Le but d’un bon conte de fées n’est pas de cacher les ombres du monde. L'original Les contes de Grimm (pas les versions aseptisées de Disney) étaient pleines d'infanticide, de cannibalisme et d'horreur. La marque d'un bon conte de fées, écrivait Tolkien, « …[est-ce] aussi fantastiques ou terribles que soient les aventures, qu'il puisse donner à l'enfant ou à l'homme qui l'entend, lorsque le « tour » vient, une reprise de souffle, un battement. et un soulèvement du cœur, proche (ou même accompagné) de larmes.
L'espoir est tout ce que nous avons
Les connotations religieuses ici ne sont pas accidentelles. Tolkien était un catholique qui aimait la rédemption et la grâce trouvées dans les récits de la Bible. Marcel n'a pas, à notre connaissance, lu Tolkien, mais sa propre philosophie de l'espoir présente des similitudes frappantes.

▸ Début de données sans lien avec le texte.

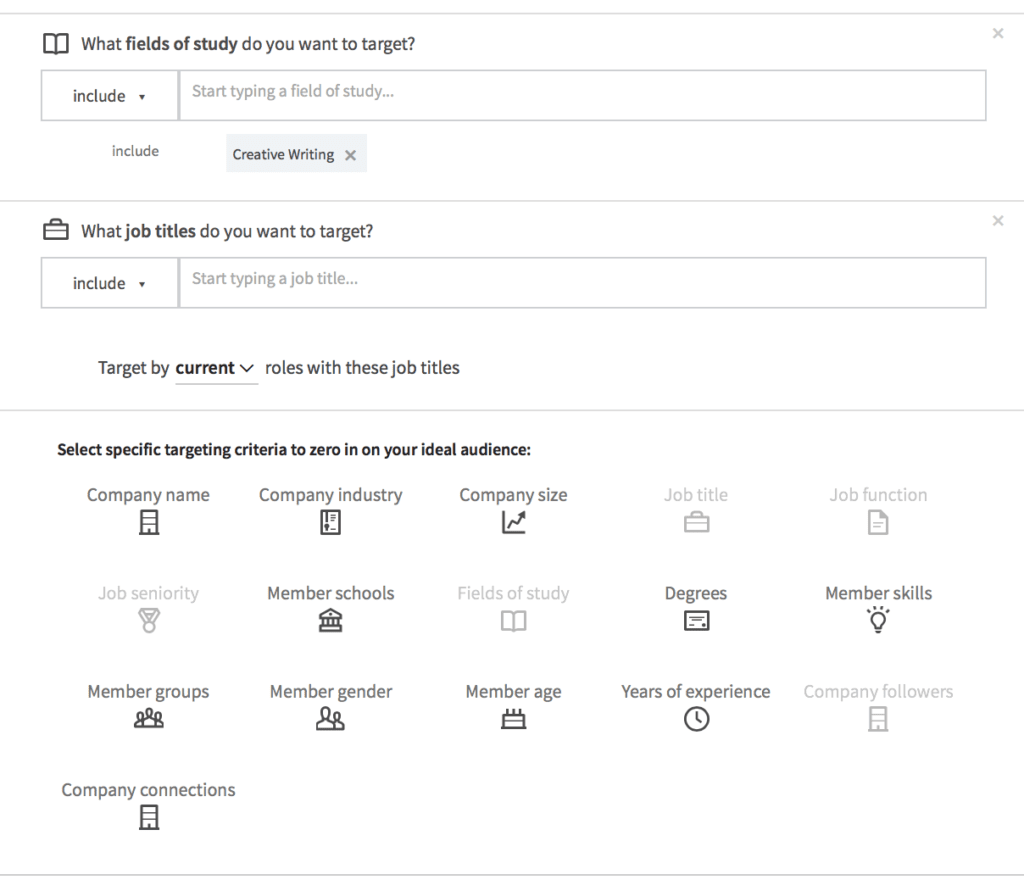Expand the current roles dropdown
The height and width of the screenshot is (880, 1024).
pyautogui.click(x=215, y=368)
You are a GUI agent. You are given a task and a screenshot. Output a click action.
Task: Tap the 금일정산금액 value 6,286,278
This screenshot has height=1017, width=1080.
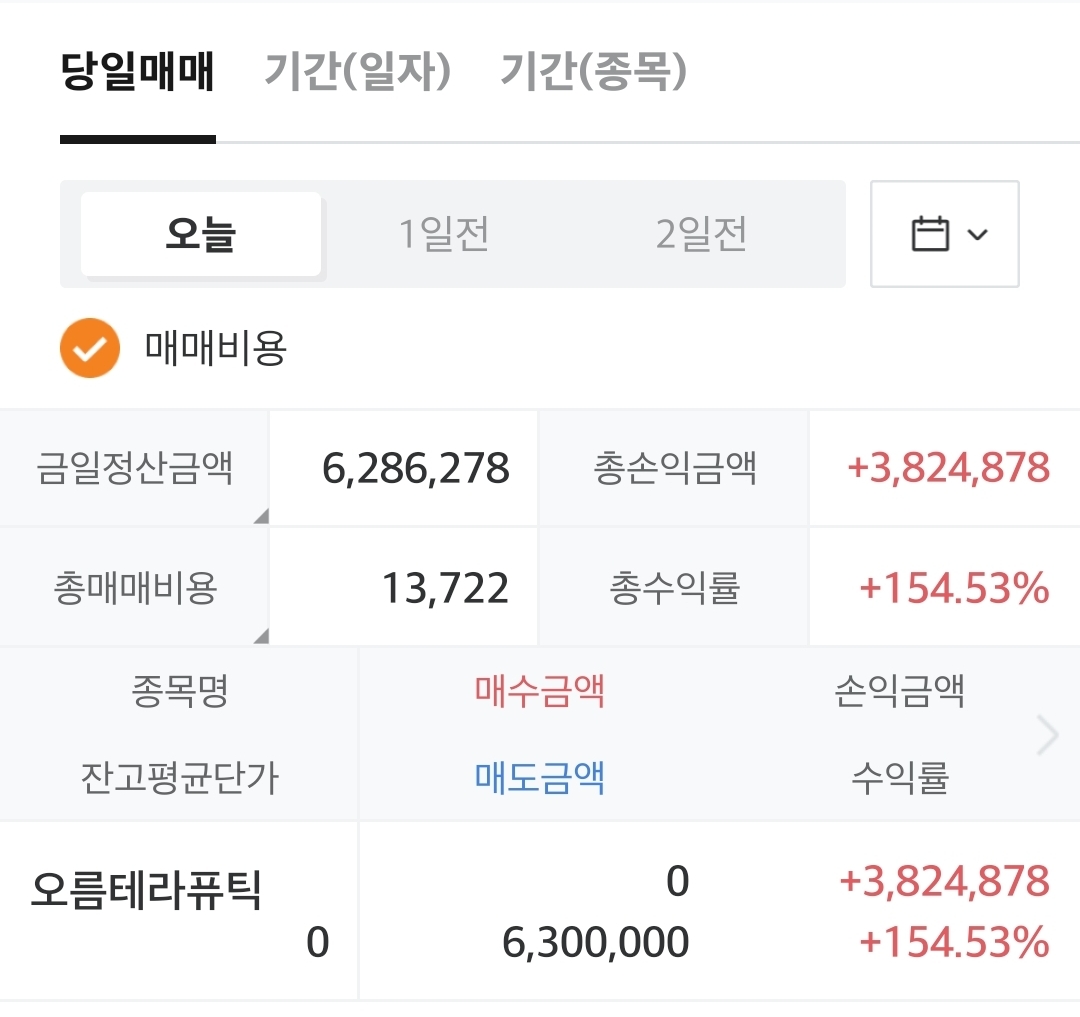coord(415,468)
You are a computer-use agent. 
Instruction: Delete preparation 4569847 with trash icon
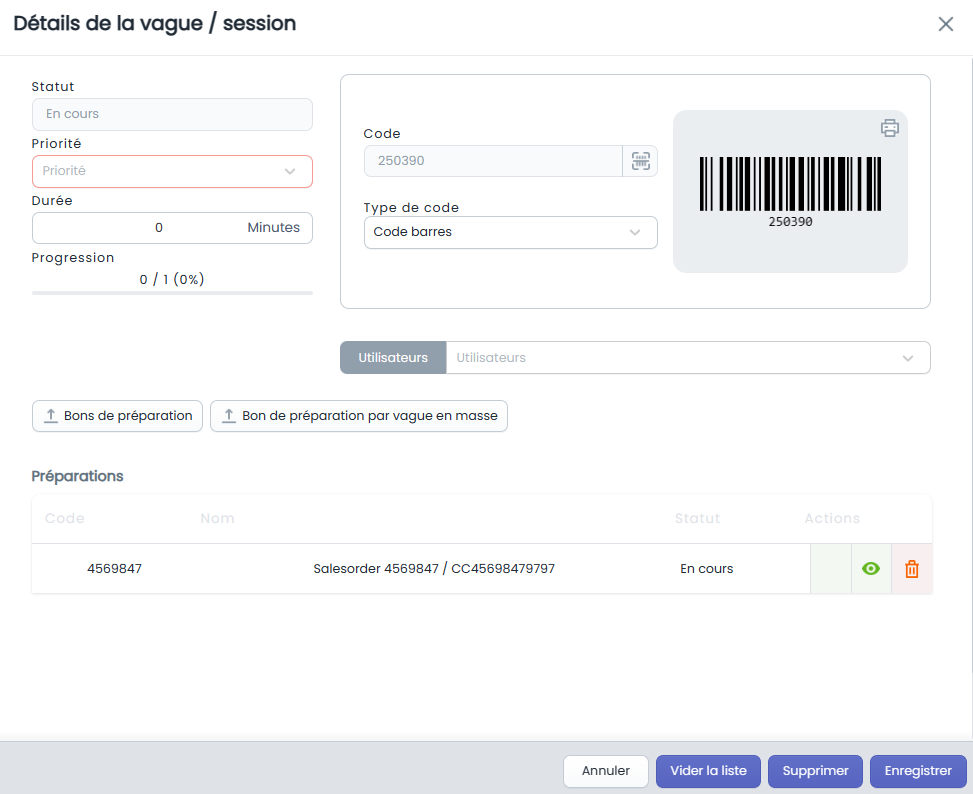[912, 569]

Ce que Tolkien décrit comme l'eucatastrophe, ou la délivrance finale, Marcel l'appelait espoir . Pour Marcel, « L’espoir consiste à affirmer qu’il y a au cœur de l’être, au-delà de toutes données, au-delà de tous inventaires et de tous calculs, un principe mystérieux qui est de connivence avec moi. »

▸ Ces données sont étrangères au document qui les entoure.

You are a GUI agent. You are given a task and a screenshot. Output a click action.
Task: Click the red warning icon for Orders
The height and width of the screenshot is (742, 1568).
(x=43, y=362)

L’espoir est la croyance en un ordre pour l’Univers – un ordre dans lequel tout se passera assez bien. C’est une sorte de foi qui refuse tout simplement d’accepter que les choses soient brisées ou que la misère, la souffrance et la mort soient tout ce qui existe. Marcel était chrétien, mais son récit d’espérance peut s’appliquer à n’importe qui. Les espoirs du monde sont ceux qui voient l’Univers comme étant de leur côté. Face à « toute expérience, toute probabilité, toute statistique », ils voient qu’un « ordre donné doit être rétabli ». L'espoir n'est pas un souhait. Ce n’est ni de l’optimisme ni de la naïveté. C'est une affirmation. C'est récit le monde : « Non, ce n’est pas ainsi que les choses se passeront ; les choses iront mieux. Pour Marcel comme pour Tolkien, ce n'est qu'avec l'espoir que l'on bannit le désespoir.
Vous ne marchandez pas et ne mendiez pas les ténèbres. Comme une torche flamboyante, vous devez faire briller l’espoir avec éclat et férocité.